Diferencias entre un estúpido y un idiota
Quizá hoy pocos lo tengan en mente, pero la existencia de un congreso -un cuerpo legislativo- en México ha sido una persistente batalla, una trágica piedra sisífica que se despeña con regularidad pasmosa. La recurrente tentación del absolutismo o de la manipulación desde un poder omnímodo siempre ha sido una dura prueba de la democracia, la pluralidad y la representatividad de nuestra patria, incluso antes de que se constituyera formalmente. No en balde se relata que el propio cura Morelos -en una de sus más lúcidas convicciones- dijo al general Nicolás Bravo: «Salve usted al Congreso que aunque yo perezca poco importa».
Quien hizo un panegírico de esta actitud del ‘Siervo de la Nación’ mexicana fue el diplomático mexicano y militante del Partido Comunista, Rafael Ramos Pedrueza: «El Congreso se salvó y Morelos fue hecho prisionero sacrificando su propia vida por salvar la de sus enemigos porque eran los representantes del pueblo mexicano». En estos días (en realidad desde hace ya varias décadas) pareciera que ni siquiera los congresistas salvarían los principios e ideales del Congreso. ¿Quién, desde la otra orilla, estaría dispuesto a defender a un diputado o a una legisladora? ¿Quién en sus cabales defendería a los partidos políticos que nos han acostumbrados a bochornosos episodios?
La existencia de los representantes legislativos tiene sentido únicamente bajo la convicción de que hay amplias porciones sociales cuyos fundamentos históricos, culturales o naturales requieren de una voz que los represente y promueva; aún más: que hay extensos grupos del pueblo que permanecen sometidos, sojuzgados y hasta explotados por otra clase poderosa y dominadora, y que urgen de una voz que les defienda y proteja.
En la historia mexicana sobreabundan los casos ejemplares en que los legisladores prefieren olvidar todo lo anterior y se limitan a vergonzosos enfrentamientos entre clases poderosas y dominadoras. La ‘representación’ que hacen los representantes del pueblo suele estar básicamente condicionada por poderosas agendas políticas, económicas, geopolíticas e industriales. El estruendo que causa el choque de tales agendas depende del poder de sus patrocinadores y no de la convicción de sus ideas. La violencia del encontronazo, los alaridos, las acusaciones, las agresiones, las amenazas, las risas impostadas, las pasiones y las exaltadas exageraciones reflejan las presiones a las que están sometidos los legisladores.

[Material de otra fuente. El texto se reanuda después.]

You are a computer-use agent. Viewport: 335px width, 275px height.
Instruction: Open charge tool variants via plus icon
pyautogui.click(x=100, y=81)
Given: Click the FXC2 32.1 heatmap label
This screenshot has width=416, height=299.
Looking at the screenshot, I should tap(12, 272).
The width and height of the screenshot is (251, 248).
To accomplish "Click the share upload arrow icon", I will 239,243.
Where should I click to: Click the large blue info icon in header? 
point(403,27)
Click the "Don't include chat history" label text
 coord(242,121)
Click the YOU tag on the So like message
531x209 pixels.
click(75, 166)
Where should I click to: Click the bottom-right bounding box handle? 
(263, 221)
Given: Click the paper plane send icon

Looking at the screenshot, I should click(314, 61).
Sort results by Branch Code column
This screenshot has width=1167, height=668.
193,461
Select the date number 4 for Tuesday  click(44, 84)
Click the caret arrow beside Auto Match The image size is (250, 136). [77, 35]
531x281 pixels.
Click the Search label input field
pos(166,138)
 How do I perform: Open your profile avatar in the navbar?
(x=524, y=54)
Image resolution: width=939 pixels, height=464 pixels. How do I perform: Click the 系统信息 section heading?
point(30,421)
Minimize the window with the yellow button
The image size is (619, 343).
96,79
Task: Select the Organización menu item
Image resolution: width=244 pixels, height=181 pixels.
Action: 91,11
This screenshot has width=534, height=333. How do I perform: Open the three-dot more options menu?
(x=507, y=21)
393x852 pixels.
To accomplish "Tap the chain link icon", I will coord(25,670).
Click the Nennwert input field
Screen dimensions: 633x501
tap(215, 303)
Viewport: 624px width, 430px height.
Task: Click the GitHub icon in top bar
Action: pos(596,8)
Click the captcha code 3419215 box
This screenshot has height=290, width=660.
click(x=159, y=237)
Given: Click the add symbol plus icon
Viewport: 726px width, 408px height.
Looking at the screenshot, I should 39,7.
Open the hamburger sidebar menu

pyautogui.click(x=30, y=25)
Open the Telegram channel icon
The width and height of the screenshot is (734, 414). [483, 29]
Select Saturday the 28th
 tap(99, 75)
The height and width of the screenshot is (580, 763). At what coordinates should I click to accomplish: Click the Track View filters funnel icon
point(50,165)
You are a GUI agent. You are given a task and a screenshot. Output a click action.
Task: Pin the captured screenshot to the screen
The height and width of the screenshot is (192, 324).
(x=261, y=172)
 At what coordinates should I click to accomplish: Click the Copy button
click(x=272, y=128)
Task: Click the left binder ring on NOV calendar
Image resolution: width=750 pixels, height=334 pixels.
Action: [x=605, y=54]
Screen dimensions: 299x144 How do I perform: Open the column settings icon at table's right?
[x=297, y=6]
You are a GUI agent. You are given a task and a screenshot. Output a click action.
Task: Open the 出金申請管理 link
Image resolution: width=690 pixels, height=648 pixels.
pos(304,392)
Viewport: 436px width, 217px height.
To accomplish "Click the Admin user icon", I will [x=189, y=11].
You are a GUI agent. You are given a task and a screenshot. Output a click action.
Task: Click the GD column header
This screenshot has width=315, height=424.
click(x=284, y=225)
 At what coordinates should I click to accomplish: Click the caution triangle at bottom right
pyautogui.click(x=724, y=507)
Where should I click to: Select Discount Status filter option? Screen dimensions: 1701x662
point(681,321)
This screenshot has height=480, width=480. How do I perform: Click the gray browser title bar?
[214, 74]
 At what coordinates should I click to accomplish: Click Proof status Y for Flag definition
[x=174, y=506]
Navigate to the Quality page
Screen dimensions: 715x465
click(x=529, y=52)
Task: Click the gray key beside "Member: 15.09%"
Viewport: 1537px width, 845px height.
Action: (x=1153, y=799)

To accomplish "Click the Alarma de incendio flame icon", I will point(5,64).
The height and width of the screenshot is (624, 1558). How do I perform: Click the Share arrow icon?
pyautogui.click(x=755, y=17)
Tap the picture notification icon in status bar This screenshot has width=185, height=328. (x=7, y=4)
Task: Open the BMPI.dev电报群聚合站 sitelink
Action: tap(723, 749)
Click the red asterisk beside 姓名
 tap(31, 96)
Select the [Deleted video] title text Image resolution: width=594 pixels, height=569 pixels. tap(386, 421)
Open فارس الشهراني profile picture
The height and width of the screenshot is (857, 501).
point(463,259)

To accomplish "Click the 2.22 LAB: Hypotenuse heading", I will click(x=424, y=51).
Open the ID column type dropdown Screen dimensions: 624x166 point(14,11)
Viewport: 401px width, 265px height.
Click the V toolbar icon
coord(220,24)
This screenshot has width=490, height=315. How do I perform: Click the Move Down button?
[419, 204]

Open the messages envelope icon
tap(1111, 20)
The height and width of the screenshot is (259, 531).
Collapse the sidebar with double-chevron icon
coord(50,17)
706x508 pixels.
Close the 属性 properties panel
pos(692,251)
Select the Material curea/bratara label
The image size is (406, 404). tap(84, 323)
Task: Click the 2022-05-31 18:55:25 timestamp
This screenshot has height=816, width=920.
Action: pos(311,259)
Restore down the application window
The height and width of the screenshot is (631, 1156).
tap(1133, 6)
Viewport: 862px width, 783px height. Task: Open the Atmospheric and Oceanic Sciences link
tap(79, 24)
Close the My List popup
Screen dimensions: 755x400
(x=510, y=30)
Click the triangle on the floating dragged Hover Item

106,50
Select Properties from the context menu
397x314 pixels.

Es sumamente sospechoso que, durante la batalla por los márgenes de la industria eléctrica en México, ambos polos se acusaran mutuamente de ‘traición a la patria’. Si unos apuntaban con el dedo a sus adversarios por promover una ley que podría constituir injusticia, tiranía y corrupción contra el pueblo mexicano; los segundos reviraban que los primeros se limitaban a un servilismo funcional que sólo custodia los intereses económicos de explotación de ciertos sectores poderosos. ¿Qué entenderán ambos extremos por ‘Patria’, entonces?
¿Salvaríamos hoy al Congreso? Esta pregunta sólo tiene una respuesta lógica si realmente se cree en la democracia: Sí. Sin embargo, ¿es posible que el pésimo servicio de representación del pueblo y de su inmensa pluralidad sea la excusa perfecta para limitar sus facultades, para banalizar su labor y para despreciar su misión? Con tristeza hay que admitir que, también; es alarmantemente plausible.
La tentación siempre está allí, es cíclica; la alimentan las propias ambiciones pero también la codicia y los errores de los adversarios, los enemigos, los otros. Morelos deseaba que el Congreso ‘aboliera el lujo y la miseria’ en México; es casi poético su concepto político: una más amplia, más libre y más comprometida representación de las pluralidades sociales evita los extremos, evita el abuso y nos preserva de la decadencia.
Nadie en pleno uso de sus facultades podría negar que México requiere grandes y profundos cambios; ha sido largamente esperado un proceso que revierta la degradación política e institucional de una nación cuyas riquezas y miserias son no sólo abundantes sino sumamente desafiantes. Nuestros aparatos legislativos, por más indecentes que puedan parecer a uno u otro lado del espectro político, son indispensables para dicho proceso. Sin ellos, sólo nos queda la cerrazón, la imposición ideológica o la obscena compra de conciencias.
Ramos Pedrueza, socialista y bolchevique como él mismo se definía, dejó a la posteridad una brillante reflexión: «No es posible ser un revolucionario en el sentido emancipador del vocablo, ni ser un socialista sincero cuando el guerrero está antes que el hombre». Es decir, la transformación que necesitamos no vive del verbo ‘ganar’ sino del verbo ‘conciliar’.